WORK TO COMPLETE: This exercise requires an exact copy of each line from the one containing "The image size is (1408, 713)." down to the last line below.

★ ★ ★

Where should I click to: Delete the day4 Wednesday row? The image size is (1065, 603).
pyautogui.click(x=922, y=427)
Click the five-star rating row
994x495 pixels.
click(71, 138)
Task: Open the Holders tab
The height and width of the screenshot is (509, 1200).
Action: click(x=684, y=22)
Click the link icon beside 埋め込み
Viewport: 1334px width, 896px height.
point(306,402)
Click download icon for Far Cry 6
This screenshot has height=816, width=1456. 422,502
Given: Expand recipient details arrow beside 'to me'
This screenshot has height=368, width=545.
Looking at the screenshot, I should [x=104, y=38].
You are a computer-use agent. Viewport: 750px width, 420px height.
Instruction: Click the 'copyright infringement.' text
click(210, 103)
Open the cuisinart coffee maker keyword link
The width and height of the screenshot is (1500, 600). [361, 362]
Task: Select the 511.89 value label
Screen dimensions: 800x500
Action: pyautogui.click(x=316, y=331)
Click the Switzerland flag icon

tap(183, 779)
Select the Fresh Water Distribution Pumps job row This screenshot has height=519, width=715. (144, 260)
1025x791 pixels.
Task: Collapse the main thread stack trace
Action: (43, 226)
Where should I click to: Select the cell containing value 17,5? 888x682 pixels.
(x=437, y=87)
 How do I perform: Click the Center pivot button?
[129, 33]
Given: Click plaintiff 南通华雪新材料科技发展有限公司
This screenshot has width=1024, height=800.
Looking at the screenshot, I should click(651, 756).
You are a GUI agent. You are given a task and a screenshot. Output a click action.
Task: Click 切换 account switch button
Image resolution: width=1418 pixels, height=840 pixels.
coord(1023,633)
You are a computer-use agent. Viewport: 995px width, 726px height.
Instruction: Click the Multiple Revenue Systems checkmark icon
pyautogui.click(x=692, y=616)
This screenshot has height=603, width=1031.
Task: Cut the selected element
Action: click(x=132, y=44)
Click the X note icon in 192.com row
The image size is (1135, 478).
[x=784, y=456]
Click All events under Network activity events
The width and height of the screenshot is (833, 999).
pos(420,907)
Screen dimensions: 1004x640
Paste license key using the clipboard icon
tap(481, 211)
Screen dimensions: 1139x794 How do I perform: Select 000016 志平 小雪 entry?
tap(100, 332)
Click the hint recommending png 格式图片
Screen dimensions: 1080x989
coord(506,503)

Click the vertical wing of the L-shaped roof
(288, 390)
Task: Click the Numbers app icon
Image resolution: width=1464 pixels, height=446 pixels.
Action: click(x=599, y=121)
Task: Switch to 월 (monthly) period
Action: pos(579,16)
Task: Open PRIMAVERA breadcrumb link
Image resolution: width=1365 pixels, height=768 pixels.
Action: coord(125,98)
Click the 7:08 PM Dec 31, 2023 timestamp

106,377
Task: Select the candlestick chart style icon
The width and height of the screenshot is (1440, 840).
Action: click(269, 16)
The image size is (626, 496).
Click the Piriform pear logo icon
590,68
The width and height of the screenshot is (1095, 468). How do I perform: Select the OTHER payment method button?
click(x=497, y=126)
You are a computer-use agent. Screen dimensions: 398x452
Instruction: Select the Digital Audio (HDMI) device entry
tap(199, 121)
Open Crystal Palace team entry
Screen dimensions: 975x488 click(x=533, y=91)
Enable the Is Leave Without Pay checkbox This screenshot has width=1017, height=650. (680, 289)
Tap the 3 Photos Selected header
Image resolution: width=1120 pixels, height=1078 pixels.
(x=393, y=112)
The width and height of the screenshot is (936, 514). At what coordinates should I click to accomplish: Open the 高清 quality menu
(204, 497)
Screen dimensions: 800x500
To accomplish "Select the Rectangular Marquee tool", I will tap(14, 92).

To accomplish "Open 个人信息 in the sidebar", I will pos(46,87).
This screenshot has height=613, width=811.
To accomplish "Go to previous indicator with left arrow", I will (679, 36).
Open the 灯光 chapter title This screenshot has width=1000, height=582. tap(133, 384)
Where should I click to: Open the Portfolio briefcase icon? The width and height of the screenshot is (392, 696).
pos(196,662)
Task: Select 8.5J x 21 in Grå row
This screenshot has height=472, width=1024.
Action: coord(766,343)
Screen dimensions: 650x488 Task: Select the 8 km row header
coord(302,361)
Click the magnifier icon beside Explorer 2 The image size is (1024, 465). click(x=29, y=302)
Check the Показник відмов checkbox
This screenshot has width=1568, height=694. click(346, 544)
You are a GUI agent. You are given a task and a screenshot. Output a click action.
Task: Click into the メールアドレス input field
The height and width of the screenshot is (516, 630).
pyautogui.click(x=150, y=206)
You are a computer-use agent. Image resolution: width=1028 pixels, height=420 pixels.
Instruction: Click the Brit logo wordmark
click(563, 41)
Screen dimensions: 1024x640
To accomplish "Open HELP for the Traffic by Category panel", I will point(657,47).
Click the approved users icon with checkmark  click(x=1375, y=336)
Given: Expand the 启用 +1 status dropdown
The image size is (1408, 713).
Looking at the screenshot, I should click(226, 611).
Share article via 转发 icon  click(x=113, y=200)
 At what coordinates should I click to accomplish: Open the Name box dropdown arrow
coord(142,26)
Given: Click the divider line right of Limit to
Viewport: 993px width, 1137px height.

★ ★ ★

EXERCISE ANSWER:
The image size is (1408, 713).
Looking at the screenshot, I should click(226, 611).
Share article via 转发 icon  click(x=113, y=200)
 At what coordinates should I click to accomplish: Open the Name box dropdown arrow
coord(142,26)
Given: Click the divider line right of Limit to
Viewport: 993px width, 1137px height.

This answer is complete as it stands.